Perhaps. But was Russian Foreign Minister Sergei Lavrov? When he met with Putin in Moscow on Feb. 14, he sat about as far away from Putin as Macron had. Photographs of the event are about 95 percent photos of the room, with the diminutive Russians depicted at either edge of the photo.
Clearly, Lavrov was not afraid of the Russian government obtaining his DNA. So why the distance? Perhaps it was born of urgency, a need to talk with Lavrov without waiting for test results.
That, though, doesn’t explain why, a week later, Putin’s staged conversation with his Security Council (in which members predictably concurred with Putin’s assessment of how to deal with Ukraine) took place in a room approximately the size of the U.S. Capitol Rotunda. This was prerecorded, meaning that testing could have been administered easily. If it was, it didn’t matter: The council was kept at an extended distance from Putin.
That photo also shows that Putin is, in fact, the center of the bubble. There’s some distancing between the attendees (who one would assume have been vaccinated, given their government roles and Russia’s pride in its own vaccine). But all are kept at a significant distance from the president himself, even in that cavernous space.

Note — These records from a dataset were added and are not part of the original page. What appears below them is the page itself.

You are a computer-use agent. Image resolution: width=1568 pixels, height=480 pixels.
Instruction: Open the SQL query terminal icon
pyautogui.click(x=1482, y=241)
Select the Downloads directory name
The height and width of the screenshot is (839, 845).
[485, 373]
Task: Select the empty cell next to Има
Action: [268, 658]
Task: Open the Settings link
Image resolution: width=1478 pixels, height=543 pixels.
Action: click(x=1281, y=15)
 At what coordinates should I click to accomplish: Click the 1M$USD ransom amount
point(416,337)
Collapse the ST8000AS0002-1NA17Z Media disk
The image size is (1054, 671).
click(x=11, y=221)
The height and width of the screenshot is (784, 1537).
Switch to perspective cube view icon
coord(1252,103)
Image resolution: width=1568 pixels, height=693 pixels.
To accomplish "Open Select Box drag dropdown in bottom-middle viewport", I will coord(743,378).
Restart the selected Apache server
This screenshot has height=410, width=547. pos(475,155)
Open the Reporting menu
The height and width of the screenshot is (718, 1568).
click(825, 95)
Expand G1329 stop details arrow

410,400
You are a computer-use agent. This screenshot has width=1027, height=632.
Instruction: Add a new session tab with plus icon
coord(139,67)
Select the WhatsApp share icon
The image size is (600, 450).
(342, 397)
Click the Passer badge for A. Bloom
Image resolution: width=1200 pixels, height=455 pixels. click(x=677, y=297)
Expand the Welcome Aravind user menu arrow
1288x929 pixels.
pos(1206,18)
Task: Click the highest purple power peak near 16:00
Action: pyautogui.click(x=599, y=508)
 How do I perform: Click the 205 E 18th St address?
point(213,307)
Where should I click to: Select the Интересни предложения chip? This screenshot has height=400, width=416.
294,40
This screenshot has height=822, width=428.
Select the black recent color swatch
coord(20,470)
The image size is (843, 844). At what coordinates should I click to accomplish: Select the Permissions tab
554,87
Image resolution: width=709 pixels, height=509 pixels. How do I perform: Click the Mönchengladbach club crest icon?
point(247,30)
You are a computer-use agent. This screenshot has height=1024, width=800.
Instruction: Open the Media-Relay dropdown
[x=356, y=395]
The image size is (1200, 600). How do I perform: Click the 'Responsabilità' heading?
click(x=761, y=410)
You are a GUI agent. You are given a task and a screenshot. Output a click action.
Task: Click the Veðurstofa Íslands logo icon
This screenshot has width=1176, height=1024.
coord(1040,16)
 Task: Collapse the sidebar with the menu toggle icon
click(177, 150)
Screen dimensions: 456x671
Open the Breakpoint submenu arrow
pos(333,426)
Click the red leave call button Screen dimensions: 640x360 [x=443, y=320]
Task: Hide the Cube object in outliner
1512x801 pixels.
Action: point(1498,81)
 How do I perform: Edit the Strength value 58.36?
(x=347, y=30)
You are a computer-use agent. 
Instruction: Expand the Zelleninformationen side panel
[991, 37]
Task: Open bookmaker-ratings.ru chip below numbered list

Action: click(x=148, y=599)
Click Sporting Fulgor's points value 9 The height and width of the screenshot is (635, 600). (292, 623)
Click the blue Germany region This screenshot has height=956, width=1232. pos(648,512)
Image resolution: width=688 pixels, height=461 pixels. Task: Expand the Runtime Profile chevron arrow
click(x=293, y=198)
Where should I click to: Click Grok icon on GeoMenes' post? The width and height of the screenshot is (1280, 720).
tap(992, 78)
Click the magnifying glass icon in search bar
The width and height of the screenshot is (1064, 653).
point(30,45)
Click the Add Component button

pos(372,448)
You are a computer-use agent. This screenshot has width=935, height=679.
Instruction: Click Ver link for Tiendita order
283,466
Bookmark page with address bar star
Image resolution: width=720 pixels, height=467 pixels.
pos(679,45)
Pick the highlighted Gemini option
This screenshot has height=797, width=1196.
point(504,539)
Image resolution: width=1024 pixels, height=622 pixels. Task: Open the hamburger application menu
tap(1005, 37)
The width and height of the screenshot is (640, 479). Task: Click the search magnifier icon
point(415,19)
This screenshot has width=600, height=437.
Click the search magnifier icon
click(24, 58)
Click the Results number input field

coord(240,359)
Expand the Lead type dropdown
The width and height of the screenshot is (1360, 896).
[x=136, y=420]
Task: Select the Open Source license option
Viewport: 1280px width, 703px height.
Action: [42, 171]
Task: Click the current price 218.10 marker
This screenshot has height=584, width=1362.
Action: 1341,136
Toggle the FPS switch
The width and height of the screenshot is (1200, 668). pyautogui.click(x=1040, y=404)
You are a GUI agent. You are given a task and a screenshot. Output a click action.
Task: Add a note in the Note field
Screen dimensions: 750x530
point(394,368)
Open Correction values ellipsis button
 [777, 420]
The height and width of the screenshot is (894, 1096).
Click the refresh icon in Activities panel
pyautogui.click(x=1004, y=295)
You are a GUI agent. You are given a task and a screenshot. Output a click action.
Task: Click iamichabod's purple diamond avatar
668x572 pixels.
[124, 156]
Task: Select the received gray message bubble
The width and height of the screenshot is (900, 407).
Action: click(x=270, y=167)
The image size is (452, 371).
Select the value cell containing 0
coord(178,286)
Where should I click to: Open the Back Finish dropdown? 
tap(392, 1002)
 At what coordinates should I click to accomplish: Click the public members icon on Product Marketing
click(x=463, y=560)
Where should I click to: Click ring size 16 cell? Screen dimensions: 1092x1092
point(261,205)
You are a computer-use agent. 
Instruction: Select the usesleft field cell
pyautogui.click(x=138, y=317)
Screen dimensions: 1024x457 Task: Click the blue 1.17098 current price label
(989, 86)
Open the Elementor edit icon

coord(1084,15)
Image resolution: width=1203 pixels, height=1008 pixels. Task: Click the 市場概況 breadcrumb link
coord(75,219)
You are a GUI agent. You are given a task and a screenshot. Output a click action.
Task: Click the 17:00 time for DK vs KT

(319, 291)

A few days later, the same venue hosted Putin’s meeting with a number of oligarchs. In this case, those in attendance were also masked — perhaps as an added precaution for their neighbors. Putin was seated at the same desk at the opposite end of the room.
Behold Russia's business elite, in the Kremlin's Hall of the Order of St Catherine, where the astonishing security council session with Putin was on Monday.
— max seddon (@maxseddon) February 24, 2022
Alexander Shokhin, who heads the oligarch lobby group, is talking about cryptocurrency regulation as Ukraine burns. pic.twitter.com/qpPkz3BYiV
On Monday morning, Putin met with economic advisers. And, once again, he sat alone at one end of the room.
There is an exception. Earlier this month, Putin met with Brazilian President Jair Bolsonaro in Moscow. As The Washington Post reported, the two sat close to each other for their conversations and were photographed shaking hands.
Bolsonaro has had covid, perhaps providing some additional level of comfort for Putin. But, again, contrast this with Putin’s meeting with Orban, during which the two shared a toast as pictured below.
Bolsonaro aside, the metaphor here is quite pointed. As Putin embarked on his ploy to seize Ukraine by force, an invasion that has quickly led to Russia’s isolation on the world stage, Putin himself was isolated, from other foreign leaders and from his own advisers and allies.
It raises an important question, though: Why? President Biden has been assiduous about taking precautions against the virus, in part to model how he hopes Americans will respond more broadly. But even he still meets directly with people while masked and hosts meetings at which attendees are seated together around tables. What Putin is doing here is inexplicable, given what we know about the virus — or, if you prefer, irrational.
Sen. Marco Rubio (R-Fla.) has been harshly critical of Russia’s invasion since the outset. He sits on Senate committees focused on foreign relations and intelligence. His assessment of Putin — that “something is off” — has attracted a lot of attention despite the general lack of details.
What’s obvious is that Russia is, in fact, building a bubble of physical isolation around its president, even with his closest advisers. That it overlaps with his decision to engage in an unprovoked war, a decision that has left his entire country isolated, is either a grim coincidence or two sides of an as-yet-unexplained coin.
An earlier version of this article incorrectly said that Putin's meetings with Brazil's Jair Bolsonaro and Hungary's Viktor Orban were part of the same event. The article has been corrected.